Alice amène son jeune frère Polo dans la grande ville, car ce dernier se transforme peu à peu en loup-garou. Ils rejoignent leur grand frère Caleb, un poète raté, dans les bas quartiers où vivent divers monstres hybrides, hommes-poissons, hommes-pieuvres, hommes-chats... Cependant, une campagne électorale déchire la ville. D'un côté, le gouverneur Brown, progressiste, refuse officiellement toute discrimination mais ne voit dans les hybrides qu'une main d'oeuvre bon marché. De l'autre, le candidat Kramer, du Parti Consolidateur, qui tient un discours haineux et sécuritaire, prônant l'extinction des hybrides. Kramer reçoit le soutien du répugnant Trimarkos, au corps rongé par une étrange maladie. Car Trimarkos a mis au point une méthode pour créer des zombies qui pourraient remplacer avantageusement les hybrides dans les mines et les usines...
Ville cauchemardesque et fracture sociale, créatures chimériques et purification raciale, morts-vivants et lutte des classes, Massimo Semerano réussit une habile allégorie politique, certes assez simple — voire poussée vers la caricature — mais en fait parfaitement efficace grâce à cette mise en scène horrifique.
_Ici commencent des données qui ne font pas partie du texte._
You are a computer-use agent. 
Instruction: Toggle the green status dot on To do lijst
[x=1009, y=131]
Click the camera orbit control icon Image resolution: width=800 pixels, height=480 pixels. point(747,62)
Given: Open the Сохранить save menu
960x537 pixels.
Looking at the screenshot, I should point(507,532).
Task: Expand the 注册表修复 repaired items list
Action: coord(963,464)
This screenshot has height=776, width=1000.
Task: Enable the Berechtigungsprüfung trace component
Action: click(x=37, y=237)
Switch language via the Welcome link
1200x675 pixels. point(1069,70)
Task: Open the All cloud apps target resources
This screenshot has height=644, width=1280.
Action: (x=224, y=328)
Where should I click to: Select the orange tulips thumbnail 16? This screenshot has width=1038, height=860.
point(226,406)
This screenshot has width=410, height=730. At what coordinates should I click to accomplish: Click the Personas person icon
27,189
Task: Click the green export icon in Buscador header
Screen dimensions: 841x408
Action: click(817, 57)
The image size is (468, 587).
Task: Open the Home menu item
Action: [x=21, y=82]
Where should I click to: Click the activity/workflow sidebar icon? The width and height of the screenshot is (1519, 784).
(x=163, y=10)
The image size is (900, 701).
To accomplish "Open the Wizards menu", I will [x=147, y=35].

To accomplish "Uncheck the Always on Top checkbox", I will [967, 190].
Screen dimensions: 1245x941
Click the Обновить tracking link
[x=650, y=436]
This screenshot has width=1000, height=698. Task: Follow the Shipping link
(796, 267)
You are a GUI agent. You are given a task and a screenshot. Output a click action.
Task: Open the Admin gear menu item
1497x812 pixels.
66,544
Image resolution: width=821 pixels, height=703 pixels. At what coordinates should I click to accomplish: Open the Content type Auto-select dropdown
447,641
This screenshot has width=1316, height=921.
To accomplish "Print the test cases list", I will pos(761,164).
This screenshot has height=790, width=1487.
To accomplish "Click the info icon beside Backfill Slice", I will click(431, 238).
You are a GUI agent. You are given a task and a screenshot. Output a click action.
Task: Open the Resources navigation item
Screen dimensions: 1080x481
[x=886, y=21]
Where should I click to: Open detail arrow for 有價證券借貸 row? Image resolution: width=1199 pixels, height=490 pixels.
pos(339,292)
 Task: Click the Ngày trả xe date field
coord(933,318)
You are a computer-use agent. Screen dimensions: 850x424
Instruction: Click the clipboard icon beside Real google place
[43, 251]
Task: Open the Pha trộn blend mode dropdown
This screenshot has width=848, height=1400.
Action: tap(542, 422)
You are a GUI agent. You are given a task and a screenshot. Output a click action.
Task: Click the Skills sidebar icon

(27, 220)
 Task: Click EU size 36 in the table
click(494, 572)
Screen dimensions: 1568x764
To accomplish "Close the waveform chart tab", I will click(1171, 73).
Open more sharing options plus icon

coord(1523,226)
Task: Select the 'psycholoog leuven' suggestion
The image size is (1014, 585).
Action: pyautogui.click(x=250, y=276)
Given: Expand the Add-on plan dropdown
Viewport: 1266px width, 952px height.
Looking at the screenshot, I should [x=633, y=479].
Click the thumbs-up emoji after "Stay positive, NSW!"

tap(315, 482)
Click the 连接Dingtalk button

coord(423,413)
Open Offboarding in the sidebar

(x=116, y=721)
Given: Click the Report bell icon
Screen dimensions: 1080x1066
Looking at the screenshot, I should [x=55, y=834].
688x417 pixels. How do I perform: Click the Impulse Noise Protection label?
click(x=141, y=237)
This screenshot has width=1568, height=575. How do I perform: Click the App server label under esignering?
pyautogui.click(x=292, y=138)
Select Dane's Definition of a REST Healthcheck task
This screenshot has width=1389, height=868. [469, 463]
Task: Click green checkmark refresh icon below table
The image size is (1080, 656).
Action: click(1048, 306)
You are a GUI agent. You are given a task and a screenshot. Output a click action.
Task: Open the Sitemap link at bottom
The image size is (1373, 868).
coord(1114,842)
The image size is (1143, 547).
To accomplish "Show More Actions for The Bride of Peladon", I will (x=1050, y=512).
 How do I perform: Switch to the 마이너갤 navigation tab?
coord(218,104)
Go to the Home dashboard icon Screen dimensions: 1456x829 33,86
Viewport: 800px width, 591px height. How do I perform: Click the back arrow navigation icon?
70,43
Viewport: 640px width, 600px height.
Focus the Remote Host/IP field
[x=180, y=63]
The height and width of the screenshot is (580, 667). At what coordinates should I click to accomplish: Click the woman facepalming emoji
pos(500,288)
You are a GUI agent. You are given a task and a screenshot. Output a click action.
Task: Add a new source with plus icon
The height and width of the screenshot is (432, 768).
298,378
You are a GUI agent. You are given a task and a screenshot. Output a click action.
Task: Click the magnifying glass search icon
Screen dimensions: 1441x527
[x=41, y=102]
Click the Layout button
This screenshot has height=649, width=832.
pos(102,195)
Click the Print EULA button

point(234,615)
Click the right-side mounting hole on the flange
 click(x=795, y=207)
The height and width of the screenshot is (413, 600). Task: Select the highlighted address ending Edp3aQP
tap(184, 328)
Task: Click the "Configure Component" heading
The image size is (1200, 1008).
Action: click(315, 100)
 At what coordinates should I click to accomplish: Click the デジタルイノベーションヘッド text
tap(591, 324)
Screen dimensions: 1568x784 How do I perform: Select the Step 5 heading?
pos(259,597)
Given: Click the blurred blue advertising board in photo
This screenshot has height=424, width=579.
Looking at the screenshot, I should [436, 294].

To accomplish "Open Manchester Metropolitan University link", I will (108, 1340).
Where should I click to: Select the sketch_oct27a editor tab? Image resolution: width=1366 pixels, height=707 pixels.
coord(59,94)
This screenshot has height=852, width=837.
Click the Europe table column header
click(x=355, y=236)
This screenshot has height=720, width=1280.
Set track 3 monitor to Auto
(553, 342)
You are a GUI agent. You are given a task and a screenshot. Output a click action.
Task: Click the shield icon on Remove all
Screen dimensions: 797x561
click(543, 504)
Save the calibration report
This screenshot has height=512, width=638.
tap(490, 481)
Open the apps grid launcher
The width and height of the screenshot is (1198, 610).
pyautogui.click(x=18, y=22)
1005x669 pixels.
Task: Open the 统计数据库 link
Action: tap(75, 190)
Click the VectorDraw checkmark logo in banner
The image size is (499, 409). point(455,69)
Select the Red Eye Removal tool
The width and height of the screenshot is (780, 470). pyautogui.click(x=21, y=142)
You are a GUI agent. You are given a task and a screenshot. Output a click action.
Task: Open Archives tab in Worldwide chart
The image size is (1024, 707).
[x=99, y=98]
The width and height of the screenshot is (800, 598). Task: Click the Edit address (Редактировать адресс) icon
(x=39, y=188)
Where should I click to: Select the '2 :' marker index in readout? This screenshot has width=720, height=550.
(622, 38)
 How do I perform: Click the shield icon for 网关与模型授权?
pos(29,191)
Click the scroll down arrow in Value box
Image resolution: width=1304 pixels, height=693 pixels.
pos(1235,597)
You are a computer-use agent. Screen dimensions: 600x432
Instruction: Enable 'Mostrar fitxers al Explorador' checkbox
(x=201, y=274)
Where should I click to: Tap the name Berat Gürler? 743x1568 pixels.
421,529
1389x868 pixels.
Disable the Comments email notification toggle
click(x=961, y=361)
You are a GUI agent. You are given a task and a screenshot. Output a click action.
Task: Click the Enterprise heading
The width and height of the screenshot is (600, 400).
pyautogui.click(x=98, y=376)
Au milieu de cet enfer urbain d'allure steampunk — ambiance XIXe siècle, flics aux masques rétro-futuristes, science délirante et savant fou — , Alice, Polo et même Caleb se révèlent rapidement attachants, sans que le caractère volontairement grotesque des méchants — Trimarkos ressemble à une momie mal ficelée, et n'hésite pas à porter cape et chapeau à plume — nuise à cette émotion.
Il faut dire que le dessin de Marco Nizzoli — également dessinateur de l'excellente série du Jour des magiciens — colle parfaitement à cette histoire oscillant entre mélodrame, cauchemar grotesque et fable politique.
Au total, une excellente nouvelle série, qui témoigne de la vigueur actuelle des italiens dans la bande dessinée.